Would you find each line in the entries below with the string "page" and copy it?
TASK INPUT below:
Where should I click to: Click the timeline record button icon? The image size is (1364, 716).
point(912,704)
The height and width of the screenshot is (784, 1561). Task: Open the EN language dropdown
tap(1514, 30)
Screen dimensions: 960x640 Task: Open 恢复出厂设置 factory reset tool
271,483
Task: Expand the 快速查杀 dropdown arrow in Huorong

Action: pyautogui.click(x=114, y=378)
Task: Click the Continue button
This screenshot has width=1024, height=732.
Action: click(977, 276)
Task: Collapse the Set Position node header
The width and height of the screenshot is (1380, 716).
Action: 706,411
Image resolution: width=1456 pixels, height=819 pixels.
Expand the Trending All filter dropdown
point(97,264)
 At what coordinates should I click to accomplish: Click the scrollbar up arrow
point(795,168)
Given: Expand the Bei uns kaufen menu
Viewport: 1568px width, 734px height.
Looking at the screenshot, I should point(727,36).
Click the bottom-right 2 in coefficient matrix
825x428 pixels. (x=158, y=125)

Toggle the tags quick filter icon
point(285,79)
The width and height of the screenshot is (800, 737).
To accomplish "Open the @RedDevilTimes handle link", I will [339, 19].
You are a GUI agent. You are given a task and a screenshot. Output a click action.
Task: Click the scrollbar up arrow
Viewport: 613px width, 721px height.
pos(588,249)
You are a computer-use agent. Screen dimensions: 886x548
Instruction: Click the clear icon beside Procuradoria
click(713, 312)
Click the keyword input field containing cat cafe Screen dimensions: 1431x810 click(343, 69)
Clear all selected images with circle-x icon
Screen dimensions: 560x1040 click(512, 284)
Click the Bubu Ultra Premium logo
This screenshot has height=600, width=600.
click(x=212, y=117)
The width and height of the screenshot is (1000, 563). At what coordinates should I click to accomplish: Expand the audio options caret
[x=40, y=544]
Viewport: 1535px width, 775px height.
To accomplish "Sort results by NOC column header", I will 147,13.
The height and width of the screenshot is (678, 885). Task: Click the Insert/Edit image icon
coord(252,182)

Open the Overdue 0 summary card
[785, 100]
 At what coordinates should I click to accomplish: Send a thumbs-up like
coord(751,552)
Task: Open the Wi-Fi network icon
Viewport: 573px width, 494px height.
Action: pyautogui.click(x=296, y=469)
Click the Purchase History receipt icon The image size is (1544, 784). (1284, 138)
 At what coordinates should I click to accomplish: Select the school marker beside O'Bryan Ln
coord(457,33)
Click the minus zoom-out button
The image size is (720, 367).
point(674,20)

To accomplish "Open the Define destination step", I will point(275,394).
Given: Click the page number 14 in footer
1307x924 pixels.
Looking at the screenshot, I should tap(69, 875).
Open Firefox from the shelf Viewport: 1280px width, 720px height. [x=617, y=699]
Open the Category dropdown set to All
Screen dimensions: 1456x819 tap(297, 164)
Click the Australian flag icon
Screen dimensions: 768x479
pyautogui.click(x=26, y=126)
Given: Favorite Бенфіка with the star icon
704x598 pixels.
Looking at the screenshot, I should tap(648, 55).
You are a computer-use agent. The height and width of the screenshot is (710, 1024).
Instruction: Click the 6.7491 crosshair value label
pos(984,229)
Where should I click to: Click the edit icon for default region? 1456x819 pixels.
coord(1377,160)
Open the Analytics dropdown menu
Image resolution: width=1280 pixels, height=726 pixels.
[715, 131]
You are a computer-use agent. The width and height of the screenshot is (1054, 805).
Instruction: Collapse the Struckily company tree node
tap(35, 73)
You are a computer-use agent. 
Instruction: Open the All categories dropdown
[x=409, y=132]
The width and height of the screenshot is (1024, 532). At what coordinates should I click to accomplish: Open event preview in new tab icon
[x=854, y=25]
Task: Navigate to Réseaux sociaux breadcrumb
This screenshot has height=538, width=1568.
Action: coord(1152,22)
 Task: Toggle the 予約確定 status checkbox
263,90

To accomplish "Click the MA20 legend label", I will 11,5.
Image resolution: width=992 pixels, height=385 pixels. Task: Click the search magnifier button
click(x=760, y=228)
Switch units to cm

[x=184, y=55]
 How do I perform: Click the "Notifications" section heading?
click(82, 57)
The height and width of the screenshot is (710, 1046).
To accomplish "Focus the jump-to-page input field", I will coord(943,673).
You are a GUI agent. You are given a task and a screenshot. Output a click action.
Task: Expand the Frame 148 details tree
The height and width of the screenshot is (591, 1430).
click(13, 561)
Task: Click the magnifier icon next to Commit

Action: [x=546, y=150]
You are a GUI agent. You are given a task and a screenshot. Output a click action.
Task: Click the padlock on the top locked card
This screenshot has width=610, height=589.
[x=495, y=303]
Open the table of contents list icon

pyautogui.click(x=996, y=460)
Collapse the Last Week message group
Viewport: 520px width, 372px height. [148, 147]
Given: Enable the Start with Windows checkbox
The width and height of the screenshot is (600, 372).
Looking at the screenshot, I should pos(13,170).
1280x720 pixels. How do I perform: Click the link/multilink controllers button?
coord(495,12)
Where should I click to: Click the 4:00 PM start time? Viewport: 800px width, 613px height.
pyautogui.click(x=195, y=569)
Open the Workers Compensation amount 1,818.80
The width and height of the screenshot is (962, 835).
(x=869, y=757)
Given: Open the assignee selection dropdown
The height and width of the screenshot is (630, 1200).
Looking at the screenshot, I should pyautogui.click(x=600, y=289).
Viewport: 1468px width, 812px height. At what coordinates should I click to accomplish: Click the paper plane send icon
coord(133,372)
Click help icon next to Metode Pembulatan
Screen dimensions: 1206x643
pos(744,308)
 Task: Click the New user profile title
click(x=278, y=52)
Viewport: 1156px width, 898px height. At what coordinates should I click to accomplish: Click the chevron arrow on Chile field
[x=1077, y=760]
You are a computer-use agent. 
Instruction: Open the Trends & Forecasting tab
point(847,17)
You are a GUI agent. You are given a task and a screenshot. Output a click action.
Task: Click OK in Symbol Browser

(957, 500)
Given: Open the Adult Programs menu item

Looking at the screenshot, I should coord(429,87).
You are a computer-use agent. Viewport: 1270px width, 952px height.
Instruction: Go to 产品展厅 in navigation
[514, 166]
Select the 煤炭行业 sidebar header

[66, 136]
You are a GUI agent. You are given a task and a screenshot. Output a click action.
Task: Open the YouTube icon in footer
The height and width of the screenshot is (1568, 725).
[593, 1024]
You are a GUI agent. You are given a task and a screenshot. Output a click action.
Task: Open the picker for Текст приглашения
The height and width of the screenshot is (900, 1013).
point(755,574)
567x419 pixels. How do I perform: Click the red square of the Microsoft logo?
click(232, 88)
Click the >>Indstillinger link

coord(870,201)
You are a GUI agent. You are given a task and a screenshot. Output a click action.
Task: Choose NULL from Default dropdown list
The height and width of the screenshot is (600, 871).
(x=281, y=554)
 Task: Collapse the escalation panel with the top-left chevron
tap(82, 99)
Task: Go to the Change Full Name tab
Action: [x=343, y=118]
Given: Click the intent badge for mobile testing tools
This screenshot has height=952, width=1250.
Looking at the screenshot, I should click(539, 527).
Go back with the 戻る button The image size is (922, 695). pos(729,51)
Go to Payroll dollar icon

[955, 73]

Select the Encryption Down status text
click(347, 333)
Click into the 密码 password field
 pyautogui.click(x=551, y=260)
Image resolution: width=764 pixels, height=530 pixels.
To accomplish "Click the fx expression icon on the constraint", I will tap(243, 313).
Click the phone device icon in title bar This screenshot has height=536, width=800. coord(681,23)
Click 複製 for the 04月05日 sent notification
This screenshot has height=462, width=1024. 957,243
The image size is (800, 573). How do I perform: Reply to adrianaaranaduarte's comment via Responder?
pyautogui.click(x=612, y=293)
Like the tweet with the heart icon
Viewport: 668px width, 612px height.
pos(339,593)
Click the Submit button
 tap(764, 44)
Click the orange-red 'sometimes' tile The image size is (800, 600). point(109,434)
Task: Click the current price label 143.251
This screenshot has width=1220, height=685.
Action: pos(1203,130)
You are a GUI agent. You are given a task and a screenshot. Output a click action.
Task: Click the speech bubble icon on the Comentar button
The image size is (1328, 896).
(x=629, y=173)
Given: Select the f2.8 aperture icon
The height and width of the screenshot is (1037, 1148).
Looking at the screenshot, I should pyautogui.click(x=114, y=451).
End of TASK INPUT.
*EXERCISE SOLUTION:*
Given: Click the page number 14 in footer
To accomplish "Focus the jump-to-page input field", I will coord(943,673).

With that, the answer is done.